* TASK *
Tally the lines below containing the word "Apply" and give that total alone.

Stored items
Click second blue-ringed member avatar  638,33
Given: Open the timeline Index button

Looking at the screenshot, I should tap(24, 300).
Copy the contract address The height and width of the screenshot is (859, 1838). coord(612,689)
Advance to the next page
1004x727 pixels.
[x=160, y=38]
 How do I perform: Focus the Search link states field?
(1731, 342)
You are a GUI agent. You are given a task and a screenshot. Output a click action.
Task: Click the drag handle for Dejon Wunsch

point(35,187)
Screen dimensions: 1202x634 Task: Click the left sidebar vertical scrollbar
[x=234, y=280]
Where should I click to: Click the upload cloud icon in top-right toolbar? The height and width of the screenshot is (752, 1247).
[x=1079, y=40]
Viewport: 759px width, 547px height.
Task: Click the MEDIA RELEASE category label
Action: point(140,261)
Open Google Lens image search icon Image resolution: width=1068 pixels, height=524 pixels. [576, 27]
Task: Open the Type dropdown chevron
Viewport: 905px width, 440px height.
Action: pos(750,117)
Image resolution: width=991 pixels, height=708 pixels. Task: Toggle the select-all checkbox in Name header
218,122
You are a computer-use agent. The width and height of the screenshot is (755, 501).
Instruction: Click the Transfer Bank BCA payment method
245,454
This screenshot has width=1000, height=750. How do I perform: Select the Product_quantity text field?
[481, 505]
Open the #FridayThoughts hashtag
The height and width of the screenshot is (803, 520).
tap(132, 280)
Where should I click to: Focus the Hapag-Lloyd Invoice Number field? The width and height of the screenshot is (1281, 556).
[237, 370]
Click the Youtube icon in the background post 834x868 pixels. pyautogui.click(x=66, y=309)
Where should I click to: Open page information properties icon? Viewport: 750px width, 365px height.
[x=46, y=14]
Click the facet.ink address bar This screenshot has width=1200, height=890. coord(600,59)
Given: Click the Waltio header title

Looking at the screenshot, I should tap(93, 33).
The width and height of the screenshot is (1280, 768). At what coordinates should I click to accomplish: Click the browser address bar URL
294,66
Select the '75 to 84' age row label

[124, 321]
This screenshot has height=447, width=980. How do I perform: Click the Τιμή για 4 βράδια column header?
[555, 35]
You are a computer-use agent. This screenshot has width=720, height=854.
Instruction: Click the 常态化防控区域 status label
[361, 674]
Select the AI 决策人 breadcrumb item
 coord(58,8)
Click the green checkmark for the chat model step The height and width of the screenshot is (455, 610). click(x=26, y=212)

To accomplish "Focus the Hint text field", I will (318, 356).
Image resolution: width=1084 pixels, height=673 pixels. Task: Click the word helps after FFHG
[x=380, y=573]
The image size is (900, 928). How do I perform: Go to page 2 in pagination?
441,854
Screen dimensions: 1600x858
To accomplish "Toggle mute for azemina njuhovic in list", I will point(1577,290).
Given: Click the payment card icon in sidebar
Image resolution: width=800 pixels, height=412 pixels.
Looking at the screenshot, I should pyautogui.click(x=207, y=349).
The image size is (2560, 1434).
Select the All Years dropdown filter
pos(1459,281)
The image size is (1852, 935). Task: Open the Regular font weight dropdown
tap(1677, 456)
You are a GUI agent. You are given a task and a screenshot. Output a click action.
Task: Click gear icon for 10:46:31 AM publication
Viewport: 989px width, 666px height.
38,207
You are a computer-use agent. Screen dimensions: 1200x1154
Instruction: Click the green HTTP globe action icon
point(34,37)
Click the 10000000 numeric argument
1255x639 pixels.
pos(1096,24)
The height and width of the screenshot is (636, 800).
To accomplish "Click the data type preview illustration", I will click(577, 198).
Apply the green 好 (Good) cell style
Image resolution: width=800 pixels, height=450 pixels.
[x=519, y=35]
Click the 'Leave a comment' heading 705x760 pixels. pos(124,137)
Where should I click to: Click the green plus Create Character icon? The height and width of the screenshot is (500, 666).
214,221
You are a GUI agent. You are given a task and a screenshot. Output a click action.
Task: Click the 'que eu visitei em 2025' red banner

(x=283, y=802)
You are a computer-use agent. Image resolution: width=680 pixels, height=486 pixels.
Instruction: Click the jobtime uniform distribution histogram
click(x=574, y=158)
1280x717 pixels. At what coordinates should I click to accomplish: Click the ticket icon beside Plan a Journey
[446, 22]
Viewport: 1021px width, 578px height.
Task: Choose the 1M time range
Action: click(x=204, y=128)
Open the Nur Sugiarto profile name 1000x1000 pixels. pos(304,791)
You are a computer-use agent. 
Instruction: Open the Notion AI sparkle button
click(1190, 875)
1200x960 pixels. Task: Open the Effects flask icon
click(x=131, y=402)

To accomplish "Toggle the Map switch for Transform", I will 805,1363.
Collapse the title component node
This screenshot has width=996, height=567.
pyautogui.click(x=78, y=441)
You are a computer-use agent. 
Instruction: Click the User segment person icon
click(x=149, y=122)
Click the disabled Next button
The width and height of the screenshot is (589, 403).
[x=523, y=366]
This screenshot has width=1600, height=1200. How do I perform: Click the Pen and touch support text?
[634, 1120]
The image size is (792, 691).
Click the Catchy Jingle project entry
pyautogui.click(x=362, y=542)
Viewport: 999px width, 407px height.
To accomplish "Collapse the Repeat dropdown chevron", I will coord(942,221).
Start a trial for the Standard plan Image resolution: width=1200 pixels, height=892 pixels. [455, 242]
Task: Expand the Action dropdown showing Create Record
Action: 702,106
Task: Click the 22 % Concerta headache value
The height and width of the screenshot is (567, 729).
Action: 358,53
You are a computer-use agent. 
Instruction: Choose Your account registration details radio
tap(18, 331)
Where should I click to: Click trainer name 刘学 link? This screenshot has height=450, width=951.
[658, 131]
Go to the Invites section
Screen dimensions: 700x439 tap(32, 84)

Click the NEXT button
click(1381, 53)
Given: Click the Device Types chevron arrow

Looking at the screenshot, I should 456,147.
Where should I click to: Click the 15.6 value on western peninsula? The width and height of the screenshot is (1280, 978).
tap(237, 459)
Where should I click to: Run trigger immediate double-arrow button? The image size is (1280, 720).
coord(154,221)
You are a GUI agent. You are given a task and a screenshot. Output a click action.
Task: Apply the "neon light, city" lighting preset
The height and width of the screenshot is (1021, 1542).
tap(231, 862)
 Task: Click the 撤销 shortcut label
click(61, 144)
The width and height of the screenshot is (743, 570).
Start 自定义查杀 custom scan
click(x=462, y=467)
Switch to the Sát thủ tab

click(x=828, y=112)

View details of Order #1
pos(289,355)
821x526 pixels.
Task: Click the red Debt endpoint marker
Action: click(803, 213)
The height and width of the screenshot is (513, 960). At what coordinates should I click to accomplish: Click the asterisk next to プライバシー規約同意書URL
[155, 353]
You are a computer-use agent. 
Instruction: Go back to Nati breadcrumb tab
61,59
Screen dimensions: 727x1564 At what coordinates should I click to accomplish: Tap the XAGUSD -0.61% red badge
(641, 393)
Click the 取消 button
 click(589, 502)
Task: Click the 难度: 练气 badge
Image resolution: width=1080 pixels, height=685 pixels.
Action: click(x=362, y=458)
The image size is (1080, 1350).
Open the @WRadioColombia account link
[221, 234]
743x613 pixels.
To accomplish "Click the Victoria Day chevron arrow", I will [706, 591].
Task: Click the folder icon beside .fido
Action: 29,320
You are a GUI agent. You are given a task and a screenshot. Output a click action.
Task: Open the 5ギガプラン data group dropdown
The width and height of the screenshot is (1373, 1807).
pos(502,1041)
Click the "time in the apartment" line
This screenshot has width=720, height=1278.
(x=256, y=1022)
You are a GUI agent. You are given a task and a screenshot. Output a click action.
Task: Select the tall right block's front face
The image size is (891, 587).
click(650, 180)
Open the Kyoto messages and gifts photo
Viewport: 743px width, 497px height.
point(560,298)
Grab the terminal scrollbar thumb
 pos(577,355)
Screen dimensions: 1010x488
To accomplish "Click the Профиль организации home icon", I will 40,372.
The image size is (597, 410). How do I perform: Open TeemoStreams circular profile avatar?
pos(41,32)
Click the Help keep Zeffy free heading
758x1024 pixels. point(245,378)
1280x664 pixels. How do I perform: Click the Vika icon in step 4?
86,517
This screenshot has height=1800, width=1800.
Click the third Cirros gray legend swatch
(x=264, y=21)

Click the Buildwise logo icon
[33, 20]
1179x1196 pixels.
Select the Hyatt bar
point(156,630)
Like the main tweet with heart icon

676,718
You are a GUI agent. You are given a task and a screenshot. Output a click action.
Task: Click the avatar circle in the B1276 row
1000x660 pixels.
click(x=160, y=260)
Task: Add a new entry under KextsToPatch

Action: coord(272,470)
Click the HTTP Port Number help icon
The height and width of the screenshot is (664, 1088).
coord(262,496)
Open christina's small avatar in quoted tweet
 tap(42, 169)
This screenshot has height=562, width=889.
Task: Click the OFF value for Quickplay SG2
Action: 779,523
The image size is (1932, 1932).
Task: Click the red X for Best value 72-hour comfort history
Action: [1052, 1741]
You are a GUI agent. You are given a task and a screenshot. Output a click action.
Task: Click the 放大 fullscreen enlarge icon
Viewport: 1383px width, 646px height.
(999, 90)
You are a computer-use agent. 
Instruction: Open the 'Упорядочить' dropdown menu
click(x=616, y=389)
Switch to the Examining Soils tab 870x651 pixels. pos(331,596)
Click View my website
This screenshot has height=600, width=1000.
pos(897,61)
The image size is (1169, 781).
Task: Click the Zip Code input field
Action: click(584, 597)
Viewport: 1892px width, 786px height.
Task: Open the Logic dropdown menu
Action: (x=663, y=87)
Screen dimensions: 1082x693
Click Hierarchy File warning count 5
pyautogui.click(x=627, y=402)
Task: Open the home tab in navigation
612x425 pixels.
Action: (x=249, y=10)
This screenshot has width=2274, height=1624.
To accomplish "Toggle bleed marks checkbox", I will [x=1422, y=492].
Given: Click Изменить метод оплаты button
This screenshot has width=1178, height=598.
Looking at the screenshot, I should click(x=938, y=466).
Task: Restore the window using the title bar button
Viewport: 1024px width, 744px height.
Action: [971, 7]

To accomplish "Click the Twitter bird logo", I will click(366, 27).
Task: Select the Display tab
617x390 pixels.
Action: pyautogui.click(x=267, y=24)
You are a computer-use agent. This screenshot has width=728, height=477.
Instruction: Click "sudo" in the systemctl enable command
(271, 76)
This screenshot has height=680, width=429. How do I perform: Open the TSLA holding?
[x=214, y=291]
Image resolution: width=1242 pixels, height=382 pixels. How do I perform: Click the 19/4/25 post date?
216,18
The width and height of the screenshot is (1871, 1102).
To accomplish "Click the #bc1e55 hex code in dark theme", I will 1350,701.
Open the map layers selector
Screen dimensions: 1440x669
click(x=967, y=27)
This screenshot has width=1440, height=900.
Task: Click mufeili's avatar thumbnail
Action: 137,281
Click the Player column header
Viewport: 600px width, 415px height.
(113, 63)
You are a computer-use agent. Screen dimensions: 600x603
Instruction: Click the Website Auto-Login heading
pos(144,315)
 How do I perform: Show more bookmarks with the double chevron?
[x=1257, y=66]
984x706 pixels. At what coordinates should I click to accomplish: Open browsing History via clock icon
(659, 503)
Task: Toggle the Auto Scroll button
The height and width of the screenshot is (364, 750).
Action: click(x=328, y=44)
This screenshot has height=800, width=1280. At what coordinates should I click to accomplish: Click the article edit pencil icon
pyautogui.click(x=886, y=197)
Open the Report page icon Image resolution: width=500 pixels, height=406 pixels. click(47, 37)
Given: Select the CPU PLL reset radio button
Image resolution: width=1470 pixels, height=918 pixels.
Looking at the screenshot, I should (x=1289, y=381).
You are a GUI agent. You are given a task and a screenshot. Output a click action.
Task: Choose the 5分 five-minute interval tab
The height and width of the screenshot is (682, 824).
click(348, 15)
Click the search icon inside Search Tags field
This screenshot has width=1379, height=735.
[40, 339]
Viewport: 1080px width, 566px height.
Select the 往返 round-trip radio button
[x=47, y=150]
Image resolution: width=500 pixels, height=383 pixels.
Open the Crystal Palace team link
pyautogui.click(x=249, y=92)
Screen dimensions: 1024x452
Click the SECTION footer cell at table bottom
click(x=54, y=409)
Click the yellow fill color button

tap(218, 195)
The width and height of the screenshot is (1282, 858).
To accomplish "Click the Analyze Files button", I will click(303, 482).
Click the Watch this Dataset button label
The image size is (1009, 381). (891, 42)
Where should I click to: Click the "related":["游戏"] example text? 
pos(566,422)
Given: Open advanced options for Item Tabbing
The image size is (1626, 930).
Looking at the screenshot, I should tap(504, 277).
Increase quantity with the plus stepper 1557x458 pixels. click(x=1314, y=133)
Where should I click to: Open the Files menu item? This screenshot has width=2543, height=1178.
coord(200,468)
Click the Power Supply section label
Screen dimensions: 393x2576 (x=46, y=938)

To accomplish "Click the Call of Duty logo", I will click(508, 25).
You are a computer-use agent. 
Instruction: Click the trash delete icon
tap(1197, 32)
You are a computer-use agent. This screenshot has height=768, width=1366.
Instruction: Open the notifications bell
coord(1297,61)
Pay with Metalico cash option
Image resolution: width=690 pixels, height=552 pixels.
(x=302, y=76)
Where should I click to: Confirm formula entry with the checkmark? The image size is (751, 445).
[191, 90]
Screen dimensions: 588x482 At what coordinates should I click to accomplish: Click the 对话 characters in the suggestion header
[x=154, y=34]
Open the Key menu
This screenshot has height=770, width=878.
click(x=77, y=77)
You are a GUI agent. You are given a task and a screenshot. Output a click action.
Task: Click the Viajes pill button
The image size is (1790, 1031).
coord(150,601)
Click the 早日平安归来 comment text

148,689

* SOLUTION TO THE PROBLEM *
2